Executive Summary
OpenAI has released GPT-5.4 mini and GPT-5.4 nano, two smaller, faster, and more cost-effective models derived from its flagship GPT-5.4 architecture. These models are designed for high-volume, low-latency workloads where speed and efficiency are critical. GPT-5.4 mini offers a balance of high performance—approaching GPT-5.4 on some benchmarks—and speed, making it suitable for coding assistants and subagent tasks. GPT-5.4 nano is the most economical option, optimized for simpler tasks like data extraction and classification.
Key Takeaways
* New Models: The announcement introduces GPT-5.4 mini and GPT-5.4 nano, smaller counterparts to the GPT-5.4 model.

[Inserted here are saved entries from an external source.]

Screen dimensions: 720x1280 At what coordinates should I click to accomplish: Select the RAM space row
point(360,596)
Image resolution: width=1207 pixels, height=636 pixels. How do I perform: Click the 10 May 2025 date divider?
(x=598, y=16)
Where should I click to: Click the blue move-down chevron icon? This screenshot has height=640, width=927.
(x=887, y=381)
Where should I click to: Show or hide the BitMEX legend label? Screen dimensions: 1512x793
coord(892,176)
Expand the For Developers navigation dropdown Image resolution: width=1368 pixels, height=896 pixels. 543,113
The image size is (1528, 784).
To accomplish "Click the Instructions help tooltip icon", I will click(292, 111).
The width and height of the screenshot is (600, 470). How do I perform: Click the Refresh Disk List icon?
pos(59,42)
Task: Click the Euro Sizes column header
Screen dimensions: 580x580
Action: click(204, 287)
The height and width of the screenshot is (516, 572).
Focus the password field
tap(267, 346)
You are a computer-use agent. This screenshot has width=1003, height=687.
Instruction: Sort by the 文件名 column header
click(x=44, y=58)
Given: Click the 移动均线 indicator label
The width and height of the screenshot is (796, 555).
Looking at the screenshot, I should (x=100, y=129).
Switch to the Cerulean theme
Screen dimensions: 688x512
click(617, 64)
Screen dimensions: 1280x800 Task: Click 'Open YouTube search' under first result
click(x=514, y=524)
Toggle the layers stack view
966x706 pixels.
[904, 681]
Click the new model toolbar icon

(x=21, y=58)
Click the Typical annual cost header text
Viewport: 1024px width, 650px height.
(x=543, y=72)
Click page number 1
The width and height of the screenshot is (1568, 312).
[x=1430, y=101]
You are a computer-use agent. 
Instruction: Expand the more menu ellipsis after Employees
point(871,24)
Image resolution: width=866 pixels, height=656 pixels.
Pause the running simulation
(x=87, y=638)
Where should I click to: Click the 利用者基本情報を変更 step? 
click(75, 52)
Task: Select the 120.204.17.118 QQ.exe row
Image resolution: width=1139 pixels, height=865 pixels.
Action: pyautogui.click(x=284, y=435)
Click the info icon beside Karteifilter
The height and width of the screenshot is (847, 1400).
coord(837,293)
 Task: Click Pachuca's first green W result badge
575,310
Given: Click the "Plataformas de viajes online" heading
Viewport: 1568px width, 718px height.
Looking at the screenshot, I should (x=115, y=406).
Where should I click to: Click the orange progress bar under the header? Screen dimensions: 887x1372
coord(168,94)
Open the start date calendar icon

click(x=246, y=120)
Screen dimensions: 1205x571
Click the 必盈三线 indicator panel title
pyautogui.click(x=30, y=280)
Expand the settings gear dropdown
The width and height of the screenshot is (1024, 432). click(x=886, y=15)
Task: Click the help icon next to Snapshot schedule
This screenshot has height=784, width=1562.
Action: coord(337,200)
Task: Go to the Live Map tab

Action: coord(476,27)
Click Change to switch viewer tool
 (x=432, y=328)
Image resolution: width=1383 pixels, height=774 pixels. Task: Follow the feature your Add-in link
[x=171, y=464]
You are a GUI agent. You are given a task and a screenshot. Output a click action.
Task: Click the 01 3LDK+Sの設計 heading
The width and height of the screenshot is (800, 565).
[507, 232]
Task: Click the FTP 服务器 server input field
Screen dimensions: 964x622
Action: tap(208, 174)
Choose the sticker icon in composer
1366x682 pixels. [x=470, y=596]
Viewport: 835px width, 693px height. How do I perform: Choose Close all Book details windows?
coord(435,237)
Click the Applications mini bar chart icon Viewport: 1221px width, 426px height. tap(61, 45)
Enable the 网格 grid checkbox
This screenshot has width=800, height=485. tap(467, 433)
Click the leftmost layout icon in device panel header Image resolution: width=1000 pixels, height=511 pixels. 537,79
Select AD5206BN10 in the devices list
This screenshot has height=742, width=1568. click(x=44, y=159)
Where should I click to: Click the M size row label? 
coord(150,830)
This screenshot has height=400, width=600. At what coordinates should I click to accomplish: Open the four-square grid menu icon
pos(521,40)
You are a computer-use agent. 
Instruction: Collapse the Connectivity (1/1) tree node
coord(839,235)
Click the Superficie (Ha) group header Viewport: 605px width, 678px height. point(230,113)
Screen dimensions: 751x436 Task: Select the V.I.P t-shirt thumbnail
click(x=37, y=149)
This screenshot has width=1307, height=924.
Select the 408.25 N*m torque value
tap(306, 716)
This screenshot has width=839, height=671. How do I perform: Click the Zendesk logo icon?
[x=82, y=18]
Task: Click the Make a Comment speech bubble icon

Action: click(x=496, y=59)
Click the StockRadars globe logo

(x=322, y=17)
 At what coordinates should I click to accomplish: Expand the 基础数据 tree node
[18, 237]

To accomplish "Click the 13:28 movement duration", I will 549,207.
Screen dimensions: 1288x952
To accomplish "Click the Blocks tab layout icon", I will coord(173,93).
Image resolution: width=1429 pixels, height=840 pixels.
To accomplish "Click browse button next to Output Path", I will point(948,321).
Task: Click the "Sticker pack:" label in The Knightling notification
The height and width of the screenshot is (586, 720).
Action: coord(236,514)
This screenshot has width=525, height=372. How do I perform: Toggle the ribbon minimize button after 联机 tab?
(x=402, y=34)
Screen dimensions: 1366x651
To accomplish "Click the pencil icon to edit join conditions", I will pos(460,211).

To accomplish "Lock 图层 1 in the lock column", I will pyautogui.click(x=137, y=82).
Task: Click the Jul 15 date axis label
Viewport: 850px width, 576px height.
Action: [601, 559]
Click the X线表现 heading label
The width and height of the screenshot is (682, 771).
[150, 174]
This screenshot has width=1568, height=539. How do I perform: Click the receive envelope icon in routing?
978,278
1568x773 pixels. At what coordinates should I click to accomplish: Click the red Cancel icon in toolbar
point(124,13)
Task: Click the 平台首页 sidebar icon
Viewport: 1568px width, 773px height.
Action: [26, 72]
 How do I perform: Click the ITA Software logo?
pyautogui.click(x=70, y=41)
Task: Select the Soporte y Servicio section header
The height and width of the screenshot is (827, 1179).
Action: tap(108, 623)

* GPT-5.4 mini: A high-performance small model that significantly improves upon its predecessor in coding, reasoning, and tool use. It's designed for complex but latency-sensitive tasks like responsive coding assistants, multimodal UI interpretation, and as a capable "subagent" in larger AI systems.
* GPT-5.4 nano: The smallest and cheapest model in the family, positioned for high-throughput tasks like classification, ranking, data extraction, and simple coding support where cost and speed are the primary concerns.
* Target Use Cases: The models are aimed at developers building applications where responsiveness is key, such as real-time coding assistants, agentic systems that delegate tasks to smaller models, and multimodal applications that process visual information instantly.
* Availability: GPT-5.4 mini is available immediately via the API, Codex, and ChatGPT (for Free/Go users). GPT-5.4 nano is available only through the API.
* Pricing:
* GPT-5.4 mini: $0.75 per 1M input tokens and $4.50 per 1M output tokens.
* GPT-5.4 nano: $0.20 per 1M input tokens and $1.25 per 1M output tokens.
Strategic Importance
This launch diversifies OpenAI's product portfolio, providing developers with a tiered "performance-per-dollar" offering beyond its flagship models. It enables the creation of more complex, scalable, and cost-effective agentic systems, expanding OpenAI's market to applications where latency and operational cost were previously prohibitive.